The U.S. Supreme Court last week passed up the chance to decide whether opening up a public meeting with a sectarian prayer, usually invoking the name of Jesus — a practice carried out in broad swaths of Red State America — is constitutional.
Every business day, thousands of government bodies at all levels begin sessions with prayers. Those prayers are supposed to be “non-sectarian” — they are supposed to appeal to a Supreme Being without reference to religion. But what if a prayer delivered at the start of a government meeting makes a specific reference to a particular religion, for example, using the name of Jesus?
A panel of the 4th U.S. Circuit Court of Appeals, one of the most conservative U.S. appeals courts in the country, has ruled such specific references are unconstitutional.
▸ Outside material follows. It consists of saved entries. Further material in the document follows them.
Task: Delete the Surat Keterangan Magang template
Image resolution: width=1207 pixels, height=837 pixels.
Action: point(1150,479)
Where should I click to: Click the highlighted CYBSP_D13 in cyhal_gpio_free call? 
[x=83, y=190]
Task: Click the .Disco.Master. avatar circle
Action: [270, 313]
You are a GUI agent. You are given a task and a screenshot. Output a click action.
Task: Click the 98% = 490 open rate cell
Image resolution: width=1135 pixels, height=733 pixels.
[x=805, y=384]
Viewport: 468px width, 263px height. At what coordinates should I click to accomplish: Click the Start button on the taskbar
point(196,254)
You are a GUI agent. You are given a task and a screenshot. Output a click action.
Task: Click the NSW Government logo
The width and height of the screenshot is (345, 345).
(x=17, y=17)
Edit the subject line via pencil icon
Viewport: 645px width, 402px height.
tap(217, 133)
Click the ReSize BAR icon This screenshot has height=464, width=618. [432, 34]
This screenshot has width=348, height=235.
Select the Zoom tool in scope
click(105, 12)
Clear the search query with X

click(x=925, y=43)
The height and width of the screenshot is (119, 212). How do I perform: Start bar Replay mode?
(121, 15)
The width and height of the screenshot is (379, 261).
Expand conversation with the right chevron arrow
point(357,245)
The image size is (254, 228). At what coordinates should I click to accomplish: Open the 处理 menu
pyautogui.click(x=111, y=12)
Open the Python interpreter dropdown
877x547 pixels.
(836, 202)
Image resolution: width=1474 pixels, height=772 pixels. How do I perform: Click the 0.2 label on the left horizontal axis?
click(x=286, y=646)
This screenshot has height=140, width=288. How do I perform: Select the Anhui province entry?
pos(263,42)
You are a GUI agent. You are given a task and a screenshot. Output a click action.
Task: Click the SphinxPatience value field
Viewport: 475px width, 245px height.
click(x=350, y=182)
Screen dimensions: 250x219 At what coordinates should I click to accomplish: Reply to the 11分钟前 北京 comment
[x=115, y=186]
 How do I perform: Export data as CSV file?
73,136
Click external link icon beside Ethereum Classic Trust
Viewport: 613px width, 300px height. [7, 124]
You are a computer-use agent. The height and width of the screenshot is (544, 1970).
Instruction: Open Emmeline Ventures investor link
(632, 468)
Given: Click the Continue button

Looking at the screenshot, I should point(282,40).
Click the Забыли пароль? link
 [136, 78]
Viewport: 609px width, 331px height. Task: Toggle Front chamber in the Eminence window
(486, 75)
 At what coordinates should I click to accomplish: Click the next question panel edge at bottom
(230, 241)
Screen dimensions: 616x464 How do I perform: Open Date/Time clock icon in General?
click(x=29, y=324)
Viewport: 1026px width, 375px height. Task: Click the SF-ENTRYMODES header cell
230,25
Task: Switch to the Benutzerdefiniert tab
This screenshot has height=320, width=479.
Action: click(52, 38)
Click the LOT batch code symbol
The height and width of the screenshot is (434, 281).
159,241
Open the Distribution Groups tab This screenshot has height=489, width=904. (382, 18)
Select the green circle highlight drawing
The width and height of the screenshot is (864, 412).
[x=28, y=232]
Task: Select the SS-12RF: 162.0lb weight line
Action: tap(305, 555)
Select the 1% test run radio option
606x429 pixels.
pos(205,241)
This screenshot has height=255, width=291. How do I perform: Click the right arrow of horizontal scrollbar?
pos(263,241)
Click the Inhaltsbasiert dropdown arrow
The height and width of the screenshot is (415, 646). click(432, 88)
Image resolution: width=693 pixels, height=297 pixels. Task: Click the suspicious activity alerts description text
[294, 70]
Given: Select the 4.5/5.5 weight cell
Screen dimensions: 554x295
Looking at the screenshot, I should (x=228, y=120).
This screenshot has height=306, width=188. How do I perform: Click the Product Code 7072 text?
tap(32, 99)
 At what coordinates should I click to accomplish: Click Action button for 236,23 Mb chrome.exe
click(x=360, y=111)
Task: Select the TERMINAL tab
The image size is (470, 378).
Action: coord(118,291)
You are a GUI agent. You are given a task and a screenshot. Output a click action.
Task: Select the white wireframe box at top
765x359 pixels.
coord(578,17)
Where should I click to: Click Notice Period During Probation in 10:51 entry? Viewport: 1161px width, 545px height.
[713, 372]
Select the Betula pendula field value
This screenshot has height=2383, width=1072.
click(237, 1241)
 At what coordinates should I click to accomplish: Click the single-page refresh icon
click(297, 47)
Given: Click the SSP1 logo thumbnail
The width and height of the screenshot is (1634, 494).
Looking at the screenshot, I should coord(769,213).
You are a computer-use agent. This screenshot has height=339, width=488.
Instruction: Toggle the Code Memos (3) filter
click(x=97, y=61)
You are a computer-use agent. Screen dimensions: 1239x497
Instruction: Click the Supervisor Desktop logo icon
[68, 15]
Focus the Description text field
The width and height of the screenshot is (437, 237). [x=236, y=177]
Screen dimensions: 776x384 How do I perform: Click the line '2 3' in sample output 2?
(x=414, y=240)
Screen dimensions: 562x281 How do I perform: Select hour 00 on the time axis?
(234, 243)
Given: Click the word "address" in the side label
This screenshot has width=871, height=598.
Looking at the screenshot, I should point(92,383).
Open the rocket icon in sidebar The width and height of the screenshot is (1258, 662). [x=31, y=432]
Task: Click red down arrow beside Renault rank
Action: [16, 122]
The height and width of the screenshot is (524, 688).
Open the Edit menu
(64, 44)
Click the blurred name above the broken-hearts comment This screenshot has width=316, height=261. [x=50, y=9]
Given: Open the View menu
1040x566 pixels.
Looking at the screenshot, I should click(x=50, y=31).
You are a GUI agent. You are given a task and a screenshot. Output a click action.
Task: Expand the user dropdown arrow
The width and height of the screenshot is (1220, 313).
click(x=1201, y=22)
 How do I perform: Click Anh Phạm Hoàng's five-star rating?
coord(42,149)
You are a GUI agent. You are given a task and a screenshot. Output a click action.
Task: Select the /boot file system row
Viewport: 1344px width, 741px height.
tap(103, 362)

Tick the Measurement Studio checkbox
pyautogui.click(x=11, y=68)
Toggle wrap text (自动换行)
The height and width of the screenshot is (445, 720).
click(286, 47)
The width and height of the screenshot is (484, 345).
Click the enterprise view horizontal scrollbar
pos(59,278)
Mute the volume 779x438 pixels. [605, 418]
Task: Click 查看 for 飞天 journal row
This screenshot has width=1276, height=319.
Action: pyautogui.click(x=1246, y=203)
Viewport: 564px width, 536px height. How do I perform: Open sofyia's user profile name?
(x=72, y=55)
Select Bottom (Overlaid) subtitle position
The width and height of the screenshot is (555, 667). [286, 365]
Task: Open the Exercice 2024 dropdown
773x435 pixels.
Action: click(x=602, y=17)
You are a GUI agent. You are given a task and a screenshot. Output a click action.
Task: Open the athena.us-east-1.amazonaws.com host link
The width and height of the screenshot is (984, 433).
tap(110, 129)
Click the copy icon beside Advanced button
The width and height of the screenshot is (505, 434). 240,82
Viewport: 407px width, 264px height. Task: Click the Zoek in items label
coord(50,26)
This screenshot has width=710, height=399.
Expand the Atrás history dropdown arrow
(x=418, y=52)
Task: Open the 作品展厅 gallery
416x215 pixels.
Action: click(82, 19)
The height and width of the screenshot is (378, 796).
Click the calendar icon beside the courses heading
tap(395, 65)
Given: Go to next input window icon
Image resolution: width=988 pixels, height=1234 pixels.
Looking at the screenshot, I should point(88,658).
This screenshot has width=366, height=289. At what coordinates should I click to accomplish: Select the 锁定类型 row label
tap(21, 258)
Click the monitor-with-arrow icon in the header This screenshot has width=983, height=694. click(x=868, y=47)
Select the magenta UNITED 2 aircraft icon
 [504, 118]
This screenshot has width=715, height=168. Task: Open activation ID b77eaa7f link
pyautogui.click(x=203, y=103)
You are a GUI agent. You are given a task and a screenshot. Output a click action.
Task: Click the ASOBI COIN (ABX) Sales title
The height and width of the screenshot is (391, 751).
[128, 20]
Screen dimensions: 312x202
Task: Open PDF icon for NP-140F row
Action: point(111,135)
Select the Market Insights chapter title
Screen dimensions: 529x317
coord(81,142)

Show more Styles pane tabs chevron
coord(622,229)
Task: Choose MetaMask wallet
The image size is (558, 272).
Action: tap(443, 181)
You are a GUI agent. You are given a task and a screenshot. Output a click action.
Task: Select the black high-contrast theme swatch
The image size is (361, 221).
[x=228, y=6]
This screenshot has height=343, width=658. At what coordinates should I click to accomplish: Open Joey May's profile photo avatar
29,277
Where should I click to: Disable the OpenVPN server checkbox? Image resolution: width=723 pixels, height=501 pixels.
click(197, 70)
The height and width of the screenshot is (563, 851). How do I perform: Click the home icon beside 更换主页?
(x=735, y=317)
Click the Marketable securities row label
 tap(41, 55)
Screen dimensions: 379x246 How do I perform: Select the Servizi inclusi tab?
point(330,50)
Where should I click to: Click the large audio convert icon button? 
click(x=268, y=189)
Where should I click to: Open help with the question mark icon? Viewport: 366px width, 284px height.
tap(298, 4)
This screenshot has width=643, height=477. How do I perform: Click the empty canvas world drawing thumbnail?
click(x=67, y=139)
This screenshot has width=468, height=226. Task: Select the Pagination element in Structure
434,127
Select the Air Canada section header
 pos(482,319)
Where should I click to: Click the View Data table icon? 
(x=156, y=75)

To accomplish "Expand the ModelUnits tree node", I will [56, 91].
The U.S. Supreme Court last week left that ruling in place, but whether the appeals court ruling will have an effect on the government meetings across the country opened with Christian prayers remains to be seen.
The high court could always take on the dispute in some future case. But for the moment the appeals court ruling is the law in the Fourth Circuit: North Carolina, Maryland, South Carolina, Virginia and West Virginia…
And local bible-thumpers will continue to violate the law same as it ever was. You expected different?
As I am wont to say within this context, Separation of church and state – in the United States – is only observed when it comes to paying taxes.